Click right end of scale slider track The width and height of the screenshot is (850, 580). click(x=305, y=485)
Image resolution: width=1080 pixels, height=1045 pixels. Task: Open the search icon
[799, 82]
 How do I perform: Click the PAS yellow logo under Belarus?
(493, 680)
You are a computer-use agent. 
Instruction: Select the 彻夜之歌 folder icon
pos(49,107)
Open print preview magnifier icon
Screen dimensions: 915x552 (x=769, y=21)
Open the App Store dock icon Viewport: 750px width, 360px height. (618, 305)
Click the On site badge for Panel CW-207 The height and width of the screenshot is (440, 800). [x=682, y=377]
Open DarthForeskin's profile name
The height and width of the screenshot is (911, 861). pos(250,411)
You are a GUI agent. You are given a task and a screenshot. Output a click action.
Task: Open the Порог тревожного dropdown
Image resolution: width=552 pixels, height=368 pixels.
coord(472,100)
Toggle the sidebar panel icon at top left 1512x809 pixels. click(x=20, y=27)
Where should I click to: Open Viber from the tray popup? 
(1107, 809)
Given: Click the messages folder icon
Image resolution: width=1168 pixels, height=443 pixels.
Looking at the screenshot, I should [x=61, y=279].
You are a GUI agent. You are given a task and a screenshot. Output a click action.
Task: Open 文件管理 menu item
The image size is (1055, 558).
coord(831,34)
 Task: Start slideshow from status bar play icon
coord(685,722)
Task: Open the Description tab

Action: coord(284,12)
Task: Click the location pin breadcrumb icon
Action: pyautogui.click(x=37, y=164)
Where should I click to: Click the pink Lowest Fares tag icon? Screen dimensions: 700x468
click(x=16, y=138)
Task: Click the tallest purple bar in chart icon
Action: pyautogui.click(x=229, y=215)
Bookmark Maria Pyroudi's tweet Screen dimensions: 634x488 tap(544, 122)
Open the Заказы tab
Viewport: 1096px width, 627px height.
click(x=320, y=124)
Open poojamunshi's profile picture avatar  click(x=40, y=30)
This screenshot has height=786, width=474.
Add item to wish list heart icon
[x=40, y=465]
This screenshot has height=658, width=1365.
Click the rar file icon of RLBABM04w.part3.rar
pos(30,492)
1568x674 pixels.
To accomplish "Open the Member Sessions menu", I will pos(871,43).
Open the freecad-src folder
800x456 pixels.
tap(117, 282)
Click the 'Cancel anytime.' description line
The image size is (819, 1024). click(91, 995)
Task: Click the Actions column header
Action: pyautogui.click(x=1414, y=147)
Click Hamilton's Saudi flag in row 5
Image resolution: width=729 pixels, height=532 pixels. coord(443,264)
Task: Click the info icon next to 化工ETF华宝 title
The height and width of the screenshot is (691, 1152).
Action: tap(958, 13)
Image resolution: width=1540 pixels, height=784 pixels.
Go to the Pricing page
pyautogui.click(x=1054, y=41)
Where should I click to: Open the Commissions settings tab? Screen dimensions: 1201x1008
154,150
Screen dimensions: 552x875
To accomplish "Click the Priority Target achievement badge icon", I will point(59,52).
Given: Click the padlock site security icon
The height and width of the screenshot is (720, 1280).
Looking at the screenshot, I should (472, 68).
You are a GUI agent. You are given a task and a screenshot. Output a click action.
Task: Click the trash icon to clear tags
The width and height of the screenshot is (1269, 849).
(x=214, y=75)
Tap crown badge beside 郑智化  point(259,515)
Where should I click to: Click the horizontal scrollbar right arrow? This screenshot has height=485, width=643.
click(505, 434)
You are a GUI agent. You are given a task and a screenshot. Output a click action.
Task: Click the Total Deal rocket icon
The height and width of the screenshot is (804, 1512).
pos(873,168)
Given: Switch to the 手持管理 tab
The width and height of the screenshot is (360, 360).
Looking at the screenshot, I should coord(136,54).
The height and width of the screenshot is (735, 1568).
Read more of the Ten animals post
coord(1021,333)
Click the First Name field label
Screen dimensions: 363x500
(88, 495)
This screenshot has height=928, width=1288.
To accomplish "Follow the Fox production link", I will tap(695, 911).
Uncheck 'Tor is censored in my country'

- - - - - - -

• [WORK INSTRUCTIONS] Copy the data exactly. Leave nothing out.

• [RESULT BELOW]
Click right end of scale slider track The width and height of the screenshot is (850, 580). click(x=305, y=485)
Image resolution: width=1080 pixels, height=1045 pixels. Task: Open the search icon
[799, 82]
 How do I perform: Click the PAS yellow logo under Belarus?
(493, 680)
You are a computer-use agent. 
Instruction: Select the 彻夜之歌 folder icon
pos(49,107)
Open print preview magnifier icon
Screen dimensions: 915x552 (x=769, y=21)
Open the App Store dock icon Viewport: 750px width, 360px height. (618, 305)
Click the On site badge for Panel CW-207 The height and width of the screenshot is (440, 800). [x=682, y=377]
Open DarthForeskin's profile name
The height and width of the screenshot is (911, 861). pos(250,411)
You are a GUI agent. You are given a task and a screenshot. Output a click action.
Task: Open the Порог тревожного dropdown
Image resolution: width=552 pixels, height=368 pixels.
coord(472,100)
Toggle the sidebar panel icon at top left 1512x809 pixels. click(x=20, y=27)
Where should I click to: Open Viber from the tray popup? 
(1107, 809)
Given: Click the messages folder icon
Image resolution: width=1168 pixels, height=443 pixels.
Looking at the screenshot, I should [x=61, y=279].
You are a GUI agent. You are given a task and a screenshot. Output a click action.
Task: Open 文件管理 menu item
The image size is (1055, 558).
coord(831,34)
 Task: Start slideshow from status bar play icon
coord(685,722)
Task: Open the Description tab

Action: coord(284,12)
Task: Click the location pin breadcrumb icon
Action: pyautogui.click(x=37, y=164)
Where should I click to: Click the pink Lowest Fares tag icon? Screen dimensions: 700x468
click(x=16, y=138)
Task: Click the tallest purple bar in chart icon
Action: pyautogui.click(x=229, y=215)
Bookmark Maria Pyroudi's tweet Screen dimensions: 634x488 tap(544, 122)
Open the Заказы tab
Viewport: 1096px width, 627px height.
click(x=320, y=124)
Open poojamunshi's profile picture avatar  click(x=40, y=30)
This screenshot has height=786, width=474.
Add item to wish list heart icon
[x=40, y=465]
This screenshot has height=658, width=1365.
Click the rar file icon of RLBABM04w.part3.rar
pos(30,492)
1568x674 pixels.
To accomplish "Open the Member Sessions menu", I will pos(871,43).
Open the freecad-src folder
800x456 pixels.
tap(117, 282)
Click the 'Cancel anytime.' description line
The image size is (819, 1024). click(91, 995)
Task: Click the Actions column header
Action: pyautogui.click(x=1414, y=147)
Click Hamilton's Saudi flag in row 5
Image resolution: width=729 pixels, height=532 pixels. coord(443,264)
Task: Click the info icon next to 化工ETF华宝 title
The height and width of the screenshot is (691, 1152).
Action: tap(958, 13)
Image resolution: width=1540 pixels, height=784 pixels.
Go to the Pricing page
pyautogui.click(x=1054, y=41)
Where should I click to: Open the Commissions settings tab? Screen dimensions: 1201x1008
154,150
Screen dimensions: 552x875
To accomplish "Click the Priority Target achievement badge icon", I will point(59,52).
Given: Click the padlock site security icon
The height and width of the screenshot is (720, 1280).
Looking at the screenshot, I should (472, 68).
You are a GUI agent. You are given a task and a screenshot. Output a click action.
Task: Click the trash icon to clear tags
The width and height of the screenshot is (1269, 849).
(x=214, y=75)
Tap crown badge beside 郑智化  point(259,515)
Where should I click to: Click the horizontal scrollbar right arrow? This screenshot has height=485, width=643.
click(505, 434)
You are a GUI agent. You are given a task and a screenshot. Output a click action.
Task: Click the Total Deal rocket icon
The height and width of the screenshot is (804, 1512).
pos(873,168)
Given: Switch to the 手持管理 tab
The width and height of the screenshot is (360, 360).
Looking at the screenshot, I should coord(136,54).
The height and width of the screenshot is (735, 1568).
Read more of the Ten animals post
coord(1021,333)
Click the First Name field label
Screen dimensions: 363x500
(88, 495)
This screenshot has height=928, width=1288.
To accomplish "Follow the Fox production link", I will tap(695, 911).
Uncheck 'Tor is censored in my country'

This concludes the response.